This may be the General Election where the fabled phenomenon of
“grey power” finally has an impact. And not before time.
A Mori survey found that lack of support from Labour and the
Conservatives for free personal care for older people may threaten
candidates in marginal seats; the Liberal Democrats are the only
main party outside Scotland to support free personal care.
The Conservatives’ long-term care fund is simply an incentive to
save: better than nothing, unless you are one of the growing army
of pensioners on the breadline, for whom it is nothing.
And as for the government, it’s time ministers understood that
personal care is not about quality of life, though that would be
important enough. It’s about life itself, given the known impact of
substandard care on people’s life chances.
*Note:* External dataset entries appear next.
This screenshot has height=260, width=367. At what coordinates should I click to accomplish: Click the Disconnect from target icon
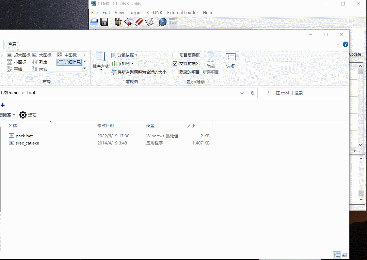[x=128, y=22]

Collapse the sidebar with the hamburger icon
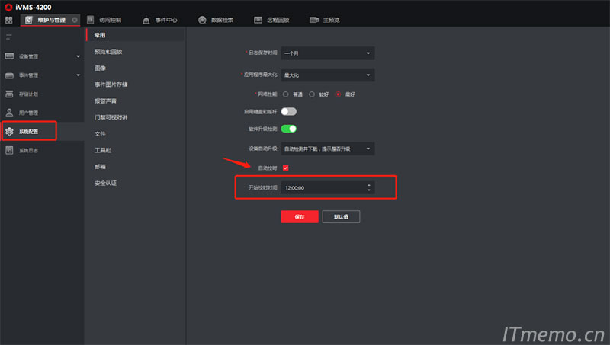click(9, 37)
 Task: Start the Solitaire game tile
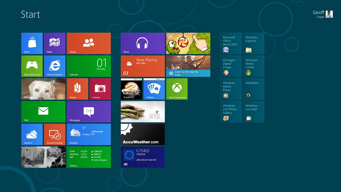154,89
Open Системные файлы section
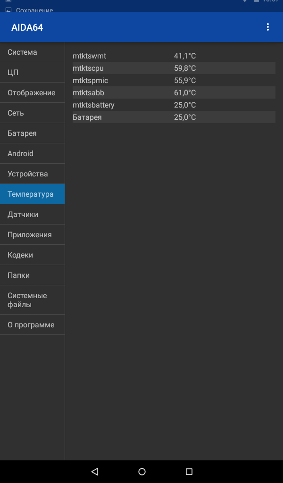This screenshot has height=483, width=283. pos(33,300)
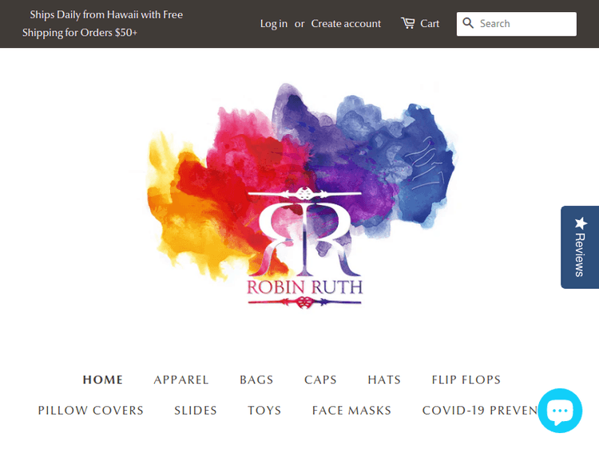599x449 pixels.
Task: Go to FLIP FLOPS section
Action: click(x=466, y=380)
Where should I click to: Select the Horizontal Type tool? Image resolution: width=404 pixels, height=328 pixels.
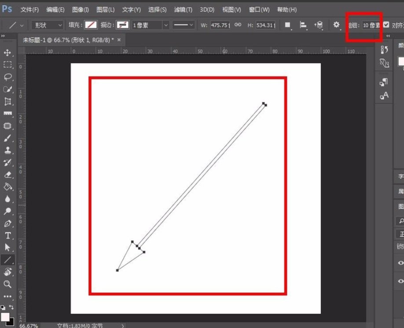tap(7, 235)
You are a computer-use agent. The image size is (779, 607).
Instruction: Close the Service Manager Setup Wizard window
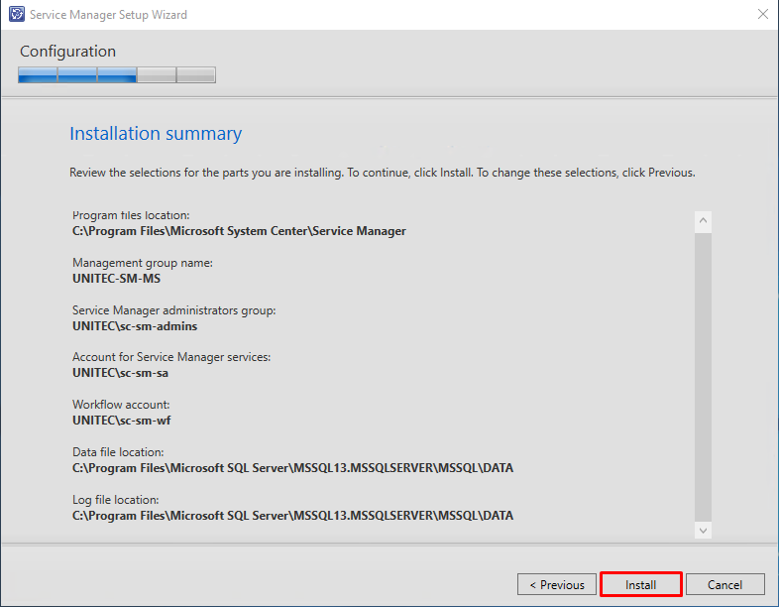pyautogui.click(x=762, y=14)
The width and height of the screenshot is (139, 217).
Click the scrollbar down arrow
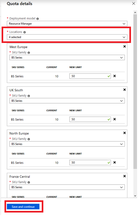[x=135, y=196]
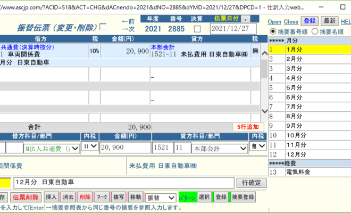Click the 行確定 button
The width and height of the screenshot is (351, 213).
tap(251, 183)
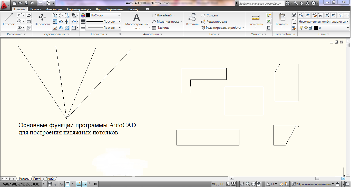Click the cut scissors icon
The width and height of the screenshot is (351, 187).
[294, 15]
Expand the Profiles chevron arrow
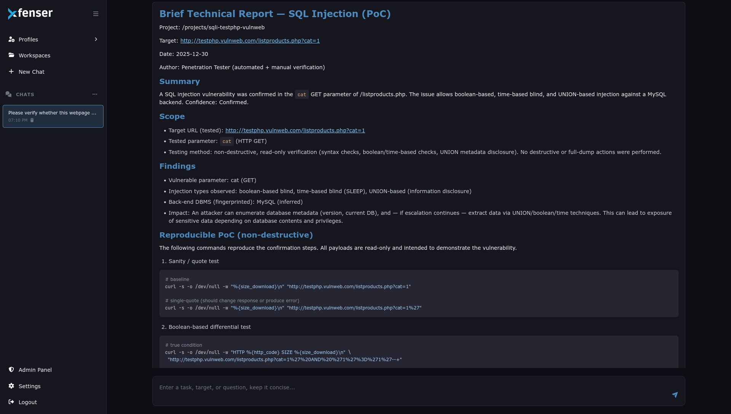 click(96, 39)
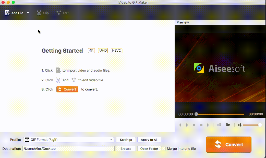Adjust the volume slider
Viewport: 266px width, 158px height.
[x=251, y=125]
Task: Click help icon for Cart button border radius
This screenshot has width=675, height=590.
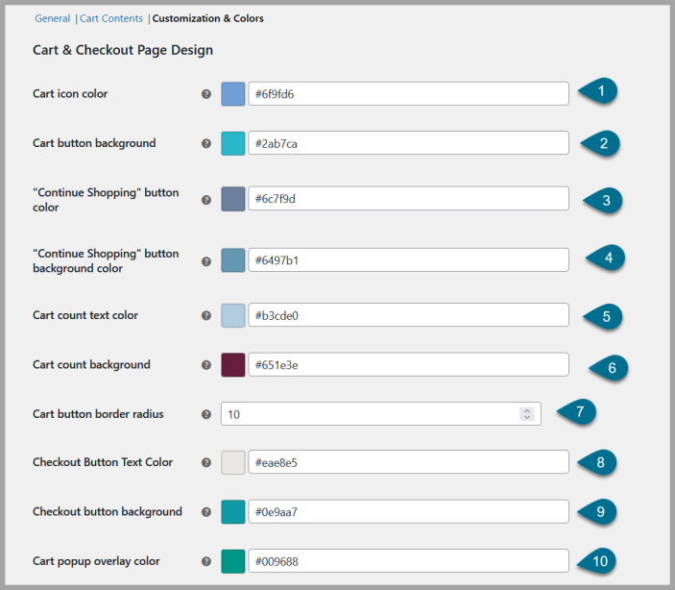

Older people’s charity Counsel and Care is preparing an election
briefing for everyone involved in residential care for older
people. Combined with older people themselves, this could be a
lobby of some significance.
If the government had really believed free personal care was a
vote-winner, you can bet its policy would have been different. The
Labour Party’s reluctant conversion in Scotland is evidence of the
fact that policy will not change unless the government believes it
has no choice.
Now is the time for social care professionals to make this a key
election issue. An opinion poll by the King’s Fund found that more
than three out of five people believe personal care should be free
to everyone who needs it.
Those who work with older people should follow Counsel and
Care’s lead, by writing to MPs, particularly those in marginal
seats, explaining the issues and citing this week’s Mori and King’s
Let’s make 2001 the year justice for older people – especially
those in poverty – finally became an election issue.